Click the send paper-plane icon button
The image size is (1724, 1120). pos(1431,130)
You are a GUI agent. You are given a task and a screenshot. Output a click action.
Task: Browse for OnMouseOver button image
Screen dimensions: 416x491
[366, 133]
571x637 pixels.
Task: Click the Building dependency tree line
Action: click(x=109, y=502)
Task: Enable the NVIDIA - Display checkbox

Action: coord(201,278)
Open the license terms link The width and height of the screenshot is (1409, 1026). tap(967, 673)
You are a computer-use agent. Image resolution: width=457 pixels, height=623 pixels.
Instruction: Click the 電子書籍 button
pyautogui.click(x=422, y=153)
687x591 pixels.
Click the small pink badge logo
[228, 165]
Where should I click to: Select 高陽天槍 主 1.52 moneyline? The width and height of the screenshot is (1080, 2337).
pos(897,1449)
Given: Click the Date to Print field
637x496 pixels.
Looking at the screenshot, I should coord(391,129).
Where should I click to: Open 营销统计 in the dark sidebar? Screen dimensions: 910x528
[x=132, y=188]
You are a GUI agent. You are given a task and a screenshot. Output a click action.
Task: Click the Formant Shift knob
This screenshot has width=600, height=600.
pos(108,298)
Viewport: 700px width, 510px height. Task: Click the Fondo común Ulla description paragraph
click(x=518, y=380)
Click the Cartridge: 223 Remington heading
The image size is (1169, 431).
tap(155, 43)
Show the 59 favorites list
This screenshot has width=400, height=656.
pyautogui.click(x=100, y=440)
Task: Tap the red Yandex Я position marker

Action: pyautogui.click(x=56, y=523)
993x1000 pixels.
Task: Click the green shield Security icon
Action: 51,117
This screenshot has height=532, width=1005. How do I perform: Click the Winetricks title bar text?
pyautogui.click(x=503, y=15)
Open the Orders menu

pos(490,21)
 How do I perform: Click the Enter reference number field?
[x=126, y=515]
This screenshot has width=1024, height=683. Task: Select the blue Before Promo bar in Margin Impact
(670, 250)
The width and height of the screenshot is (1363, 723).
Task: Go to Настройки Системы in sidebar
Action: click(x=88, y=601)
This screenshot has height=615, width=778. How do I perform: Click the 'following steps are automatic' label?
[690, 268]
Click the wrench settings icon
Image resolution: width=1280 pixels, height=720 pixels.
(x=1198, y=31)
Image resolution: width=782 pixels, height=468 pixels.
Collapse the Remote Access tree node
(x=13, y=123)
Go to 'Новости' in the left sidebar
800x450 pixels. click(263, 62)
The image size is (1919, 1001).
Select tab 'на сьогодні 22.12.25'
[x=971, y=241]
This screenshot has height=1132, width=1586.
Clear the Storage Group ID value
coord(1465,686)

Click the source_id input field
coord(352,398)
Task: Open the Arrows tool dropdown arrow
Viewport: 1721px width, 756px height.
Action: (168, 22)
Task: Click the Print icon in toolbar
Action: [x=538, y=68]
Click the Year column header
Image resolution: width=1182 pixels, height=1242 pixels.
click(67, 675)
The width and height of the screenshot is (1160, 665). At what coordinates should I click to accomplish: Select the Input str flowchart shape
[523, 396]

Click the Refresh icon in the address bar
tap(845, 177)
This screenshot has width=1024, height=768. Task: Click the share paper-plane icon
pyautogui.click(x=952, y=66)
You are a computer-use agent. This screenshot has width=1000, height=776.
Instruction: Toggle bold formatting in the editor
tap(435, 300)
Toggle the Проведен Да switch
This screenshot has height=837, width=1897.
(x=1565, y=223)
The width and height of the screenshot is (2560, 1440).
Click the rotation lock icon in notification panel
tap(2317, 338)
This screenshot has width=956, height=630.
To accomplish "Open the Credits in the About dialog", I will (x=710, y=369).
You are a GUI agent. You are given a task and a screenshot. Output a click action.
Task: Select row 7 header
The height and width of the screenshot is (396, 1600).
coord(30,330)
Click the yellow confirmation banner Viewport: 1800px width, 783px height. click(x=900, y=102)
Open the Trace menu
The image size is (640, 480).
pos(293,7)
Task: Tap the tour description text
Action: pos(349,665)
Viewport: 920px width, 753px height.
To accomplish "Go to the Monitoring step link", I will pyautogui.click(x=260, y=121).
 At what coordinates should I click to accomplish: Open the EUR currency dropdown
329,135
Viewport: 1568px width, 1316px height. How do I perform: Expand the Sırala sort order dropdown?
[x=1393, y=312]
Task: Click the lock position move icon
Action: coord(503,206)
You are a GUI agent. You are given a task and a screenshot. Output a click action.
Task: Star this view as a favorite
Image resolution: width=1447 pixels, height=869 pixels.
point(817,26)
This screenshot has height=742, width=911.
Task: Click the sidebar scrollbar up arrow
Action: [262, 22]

☆ ☆ ☆ ☆ ☆

WORK TO COMPLETE: Exactly as they stand above, write out the entries.

TASK ANSWER:
Click the send paper-plane icon button
The image size is (1724, 1120). pos(1431,130)
You are a GUI agent. You are given a task and a screenshot. Output a click action.
Task: Browse for OnMouseOver button image
Screen dimensions: 416x491
[366, 133]
571x637 pixels.
Task: Click the Building dependency tree line
Action: click(x=109, y=502)
Task: Enable the NVIDIA - Display checkbox

Action: coord(201,278)
Open the license terms link The width and height of the screenshot is (1409, 1026). tap(967, 673)
You are a computer-use agent. Image resolution: width=457 pixels, height=623 pixels.
Instruction: Click the 電子書籍 button
pyautogui.click(x=422, y=153)
687x591 pixels.
Click the small pink badge logo
[228, 165]
Where should I click to: Select 高陽天槍 主 1.52 moneyline? The width and height of the screenshot is (1080, 2337).
pos(897,1449)
Given: Click the Date to Print field
637x496 pixels.
Looking at the screenshot, I should coord(391,129).
Where should I click to: Open 营销统计 in the dark sidebar? Screen dimensions: 910x528
[x=132, y=188]
You are a GUI agent. You are given a task and a screenshot. Output a click action.
Task: Click the Formant Shift knob
This screenshot has width=600, height=600.
pos(108,298)
Viewport: 700px width, 510px height. Task: Click the Fondo común Ulla description paragraph
click(x=518, y=380)
Click the Cartridge: 223 Remington heading
The image size is (1169, 431).
tap(155, 43)
Show the 59 favorites list
This screenshot has width=400, height=656.
pyautogui.click(x=100, y=440)
Task: Tap the red Yandex Я position marker

Action: pyautogui.click(x=56, y=523)
993x1000 pixels.
Task: Click the green shield Security icon
Action: 51,117
This screenshot has height=532, width=1005. How do I perform: Click the Winetricks title bar text?
pyautogui.click(x=503, y=15)
Open the Orders menu

pos(490,21)
 How do I perform: Click the Enter reference number field?
[x=126, y=515]
This screenshot has width=1024, height=683. Task: Select the blue Before Promo bar in Margin Impact
(670, 250)
The width and height of the screenshot is (1363, 723).
Task: Go to Настройки Системы in sidebar
Action: click(x=88, y=601)
This screenshot has height=615, width=778. How do I perform: Click the 'following steps are automatic' label?
[690, 268]
Click the wrench settings icon
Image resolution: width=1280 pixels, height=720 pixels.
(x=1198, y=31)
Image resolution: width=782 pixels, height=468 pixels.
Collapse the Remote Access tree node
(x=13, y=123)
Go to 'Новости' in the left sidebar
800x450 pixels. click(263, 62)
The image size is (1919, 1001).
Select tab 'на сьогодні 22.12.25'
[x=971, y=241]
This screenshot has height=1132, width=1586.
Clear the Storage Group ID value
coord(1465,686)

Click the source_id input field
coord(352,398)
Task: Open the Arrows tool dropdown arrow
Viewport: 1721px width, 756px height.
Action: (168, 22)
Task: Click the Print icon in toolbar
Action: [x=538, y=68]
Click the Year column header
Image resolution: width=1182 pixels, height=1242 pixels.
click(67, 675)
The width and height of the screenshot is (1160, 665). At what coordinates should I click to accomplish: Select the Input str flowchart shape
[523, 396]

Click the Refresh icon in the address bar
tap(845, 177)
This screenshot has width=1024, height=768. Task: Click the share paper-plane icon
pyautogui.click(x=952, y=66)
You are a computer-use agent. This screenshot has width=1000, height=776.
Instruction: Toggle bold formatting in the editor
tap(435, 300)
Toggle the Проведен Да switch
This screenshot has height=837, width=1897.
(x=1565, y=223)
The width and height of the screenshot is (2560, 1440).
Click the rotation lock icon in notification panel
tap(2317, 338)
This screenshot has width=956, height=630.
To accomplish "Open the Credits in the About dialog", I will (x=710, y=369).
You are a GUI agent. You are given a task and a screenshot. Output a click action.
Task: Select row 7 header
The height and width of the screenshot is (396, 1600).
coord(30,330)
Click the yellow confirmation banner Viewport: 1800px width, 783px height. click(x=900, y=102)
Open the Trace menu
The image size is (640, 480).
pos(293,7)
Task: Tap the tour description text
Action: pos(349,665)
Viewport: 920px width, 753px height.
To accomplish "Go to the Monitoring step link", I will pyautogui.click(x=260, y=121).
 At what coordinates should I click to accomplish: Open the EUR currency dropdown
329,135
Viewport: 1568px width, 1316px height. How do I perform: Expand the Sırala sort order dropdown?
[x=1393, y=312]
Task: Click the lock position move icon
Action: coord(503,206)
You are a GUI agent. You are given a task and a screenshot. Output a click action.
Task: Star this view as a favorite
Image resolution: width=1447 pixels, height=869 pixels.
point(817,26)
This screenshot has height=742, width=911.
Task: Click the sidebar scrollbar up arrow
Action: [262, 22]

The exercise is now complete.